Thank you! I appreciate your input. How would you simulate (in fio) more of a data-transfer workload (e.g., rsync of large media files on the order of 10s to 100s of GB)? Or how would you simulate a process similar to zfs send/recv?

In terms of guest filesystems, do you ever get close to the IO bandwidth of a host ZFS filesystem? Or is there usually a relatively large loss (e.g., ~50%) of performance?

mercenary_sysadmin · May 29, 2025, 4:09am

1MiB random I/O. If you’re really only concerned about rsync in one direction, then 100% read or 100% write. If that’s the only major workload you expect to be happening when you run it, just run the full-speed test and check throughput, and don’t worry about latency.

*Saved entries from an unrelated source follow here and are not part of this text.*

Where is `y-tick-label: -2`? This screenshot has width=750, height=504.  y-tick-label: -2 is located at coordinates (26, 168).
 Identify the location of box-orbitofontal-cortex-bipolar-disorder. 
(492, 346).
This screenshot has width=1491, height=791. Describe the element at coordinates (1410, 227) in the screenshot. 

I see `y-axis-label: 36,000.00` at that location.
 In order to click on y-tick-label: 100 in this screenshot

If you’re worried about the impact on normal operation while one of those rsync runs is going… do the 1MiB random read or write (as appropriate), and do a separate run with, for instance, the 25/75 R/W random 64K I/O limited to about 25% of your normal max throughput for that 64K random workload, then look at latency (while ignoring the throughput on the first job simulating the rsync run; that’s just there to put pressure on the system to see how bad it makes the latency of your desktop-type load).

It’s probably worth noting that rsync is actually going to require reads AND writes, on the target side, since it’s got to grovel over every block of the target before deciding which blocks it needs to pull from the source. So you’ll have, essentially, large reads of the same blocks twice on the source, vs large reads first and large writes later on the target. Again, this is all assuming we’re talking about your “large media files” as basically a solo load.

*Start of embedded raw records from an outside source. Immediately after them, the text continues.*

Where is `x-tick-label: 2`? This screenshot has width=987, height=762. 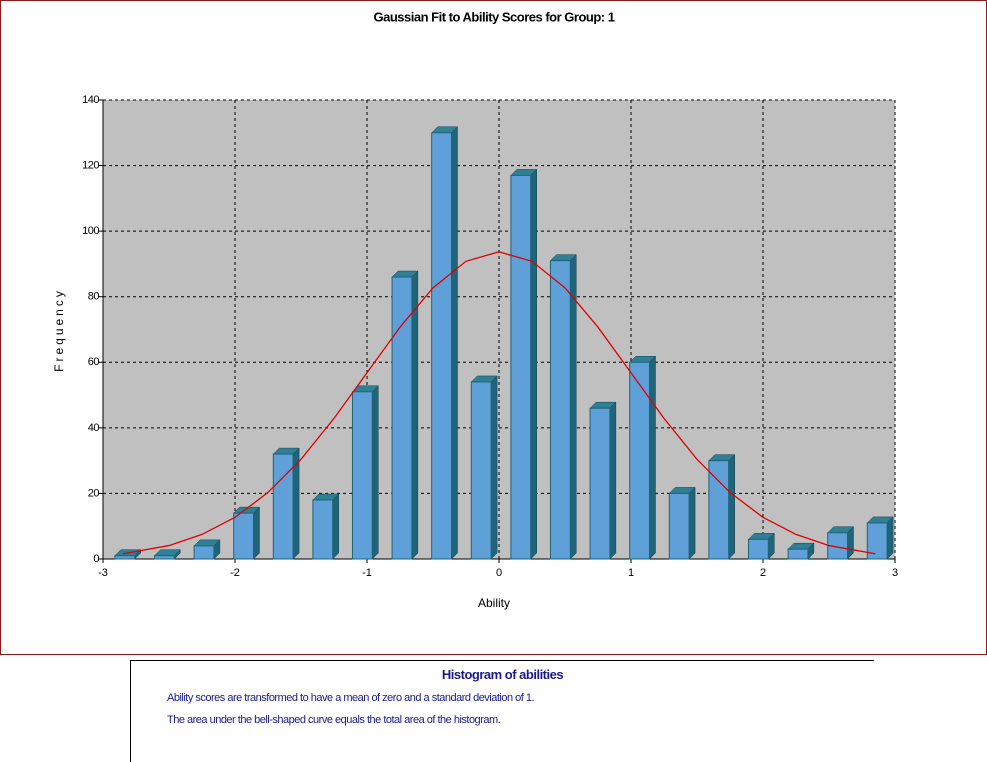 x-tick-label: 2 is located at coordinates (763, 573).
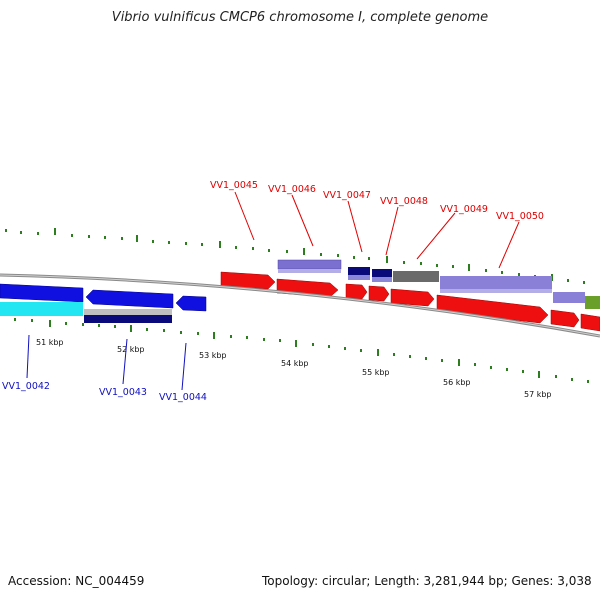  Describe the element at coordinates (26, 386) in the screenshot. I see `gene-label: VV1_0042` at that location.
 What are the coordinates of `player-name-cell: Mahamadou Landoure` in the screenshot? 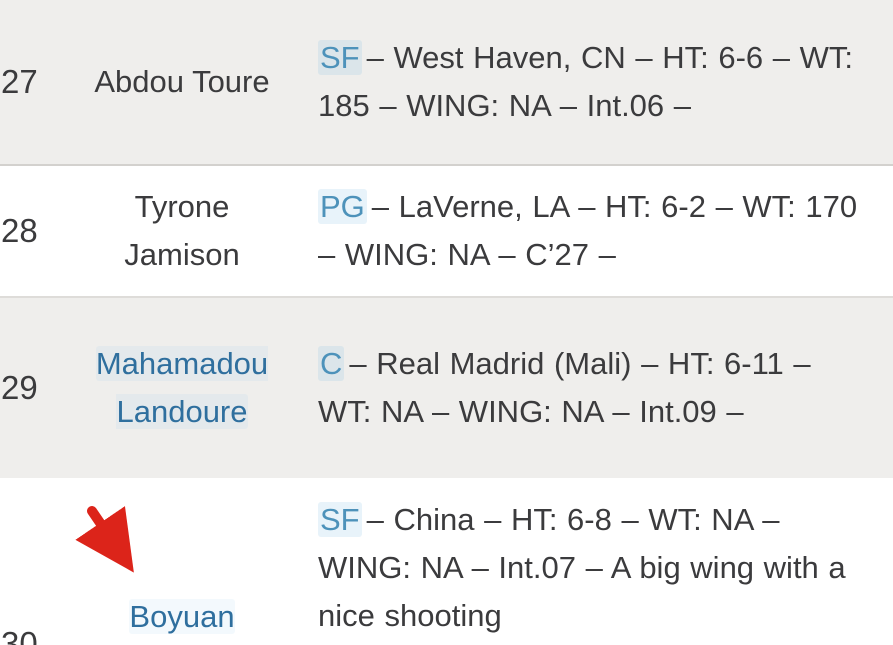 It's located at (182, 388).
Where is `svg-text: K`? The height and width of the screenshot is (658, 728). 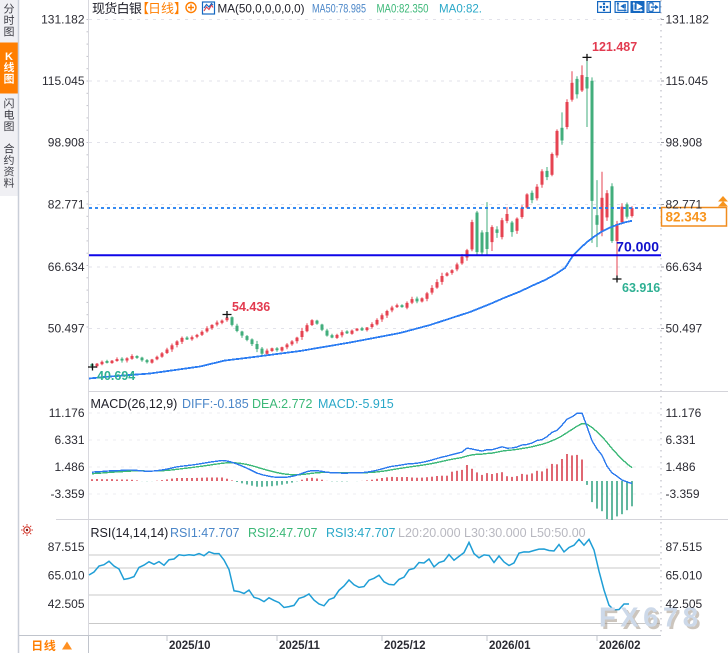 svg-text: K is located at coordinates (9, 57).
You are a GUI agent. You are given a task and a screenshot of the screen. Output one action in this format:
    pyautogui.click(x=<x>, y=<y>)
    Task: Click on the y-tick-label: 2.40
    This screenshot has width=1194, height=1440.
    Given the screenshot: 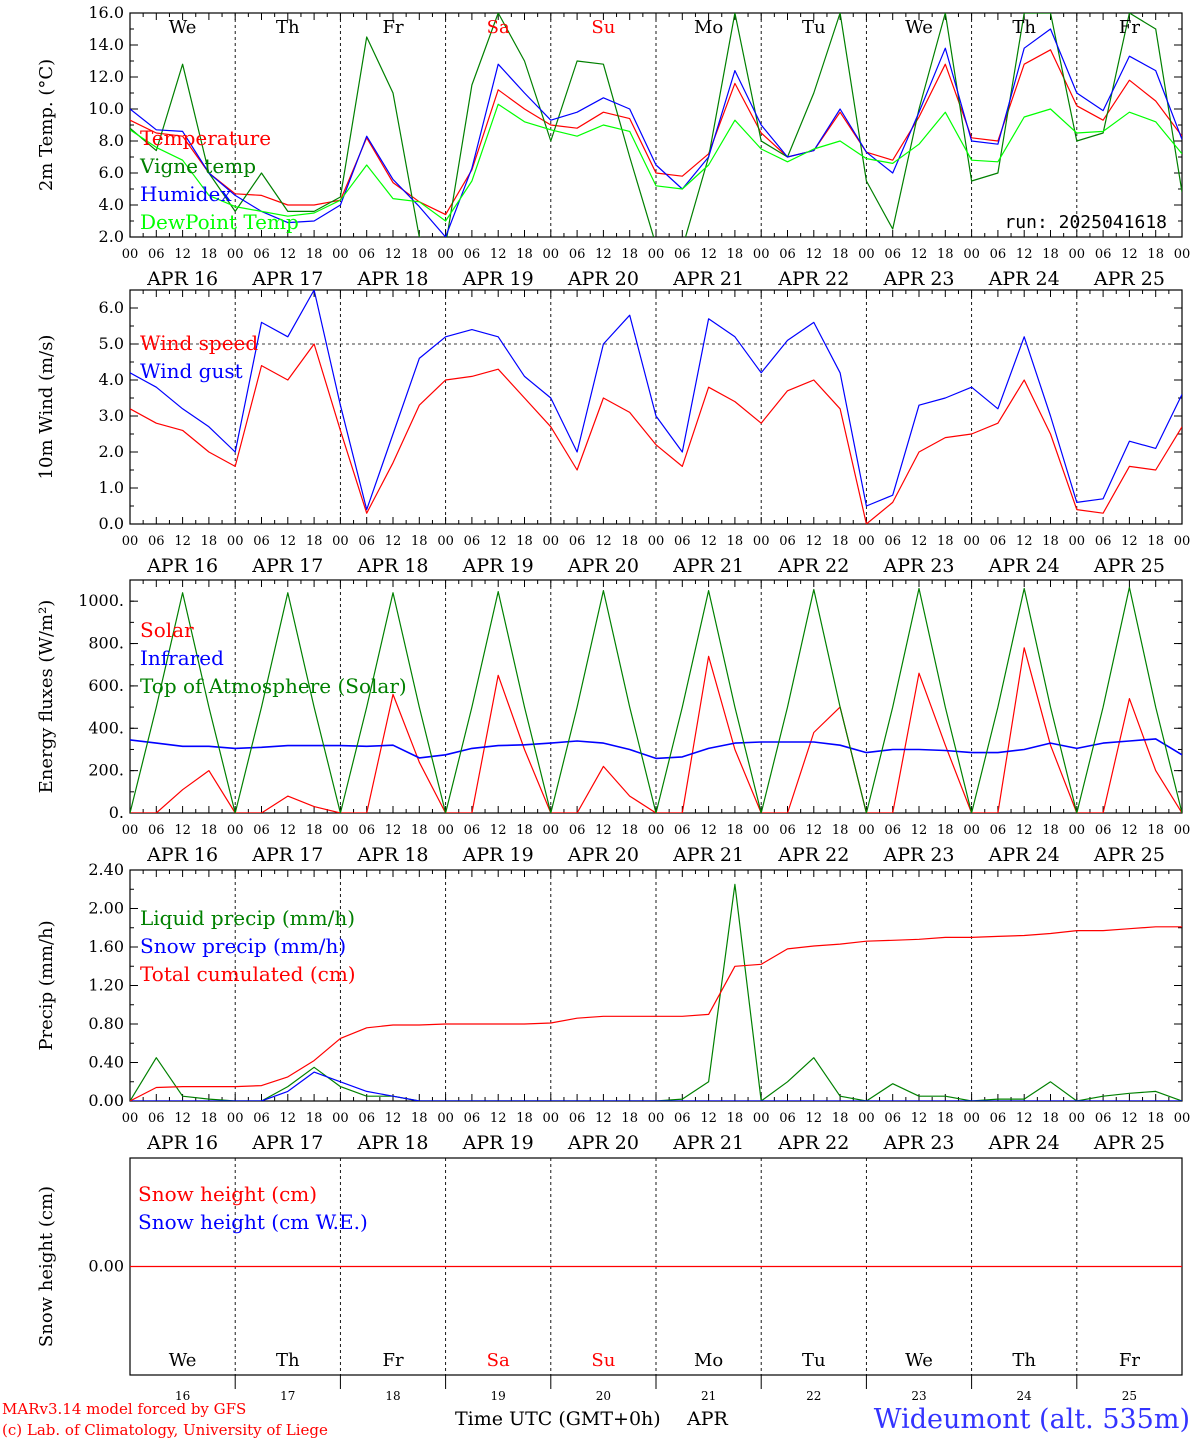 What is the action you would take?
    pyautogui.click(x=106, y=870)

There’s also some 4K random I/O from needing to stat all the files first, but you don’t really need to worry about that if what you’re rsyncing is all large media files; there won’t be enough of them for that phase to make much of an impact. If you ever need to rsync tens of thousands of small files, though… oof. Lotta 4K. Best to avoid needing to do that at all, if at all possible!

Definitely, it just needs to be properly tuned. If you’re working with large media files, you need to have recordsize=1M at minimum; ideally, larger than that if you’re working with RAIDz (which splits blocks up into pieces distributed across the drives in the vdev). Ideally, you’d like to have 1M random I/O per disk, which would mean eg recordsize=4M if you’re rocking six-wide Z2 vdevs.

On mirrors, there’s not usually much point in bumping recordsize up past 1M. You’ll see some gains, on workloads with really massive files, but not usually enough to matter.

muay_throwaway · May 29, 2025, 6:44pm

Thank you very much for all your insights! This is very helpful! I appreciate you takimg the time to share your expertise.